▼▼▼

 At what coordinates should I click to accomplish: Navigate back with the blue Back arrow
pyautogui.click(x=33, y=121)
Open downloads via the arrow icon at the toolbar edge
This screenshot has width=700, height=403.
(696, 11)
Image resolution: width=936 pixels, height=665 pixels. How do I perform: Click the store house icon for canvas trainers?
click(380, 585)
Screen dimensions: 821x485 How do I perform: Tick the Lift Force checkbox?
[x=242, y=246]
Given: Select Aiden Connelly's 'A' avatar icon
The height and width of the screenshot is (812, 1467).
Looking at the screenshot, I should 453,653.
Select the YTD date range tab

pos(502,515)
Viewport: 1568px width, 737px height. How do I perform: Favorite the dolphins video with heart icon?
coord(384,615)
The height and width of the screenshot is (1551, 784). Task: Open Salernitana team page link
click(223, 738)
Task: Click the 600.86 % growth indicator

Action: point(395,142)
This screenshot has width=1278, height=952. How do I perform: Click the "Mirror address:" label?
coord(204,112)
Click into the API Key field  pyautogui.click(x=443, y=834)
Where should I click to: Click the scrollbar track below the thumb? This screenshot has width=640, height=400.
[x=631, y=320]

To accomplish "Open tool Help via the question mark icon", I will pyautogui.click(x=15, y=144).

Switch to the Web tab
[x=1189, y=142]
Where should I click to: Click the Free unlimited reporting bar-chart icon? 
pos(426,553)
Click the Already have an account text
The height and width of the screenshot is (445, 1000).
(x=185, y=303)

▲▲▲

» Goal of the exercise:
Your reply must contain each entry, reproduced exactly.

» Problem solution:
 At what coordinates should I click to accomplish: Navigate back with the blue Back arrow
pyautogui.click(x=33, y=121)
Open downloads via the arrow icon at the toolbar edge
This screenshot has width=700, height=403.
(696, 11)
Image resolution: width=936 pixels, height=665 pixels. How do I perform: Click the store house icon for canvas trainers?
click(380, 585)
Screen dimensions: 821x485 How do I perform: Tick the Lift Force checkbox?
[x=242, y=246]
Given: Select Aiden Connelly's 'A' avatar icon
The height and width of the screenshot is (812, 1467).
Looking at the screenshot, I should 453,653.
Select the YTD date range tab

pos(502,515)
Viewport: 1568px width, 737px height. How do I perform: Favorite the dolphins video with heart icon?
coord(384,615)
The height and width of the screenshot is (1551, 784). Task: Open Salernitana team page link
click(223, 738)
Task: Click the 600.86 % growth indicator

Action: point(395,142)
This screenshot has width=1278, height=952. How do I perform: Click the "Mirror address:" label?
coord(204,112)
Click into the API Key field  pyautogui.click(x=443, y=834)
Where should I click to: Click the scrollbar track below the thumb? This screenshot has width=640, height=400.
[x=631, y=320]

To accomplish "Open tool Help via the question mark icon", I will pyautogui.click(x=15, y=144).

Switch to the Web tab
[x=1189, y=142]
Where should I click to: Click the Free unlimited reporting bar-chart icon? 
pos(426,553)
Click the Already have an account text
The height and width of the screenshot is (445, 1000).
(x=185, y=303)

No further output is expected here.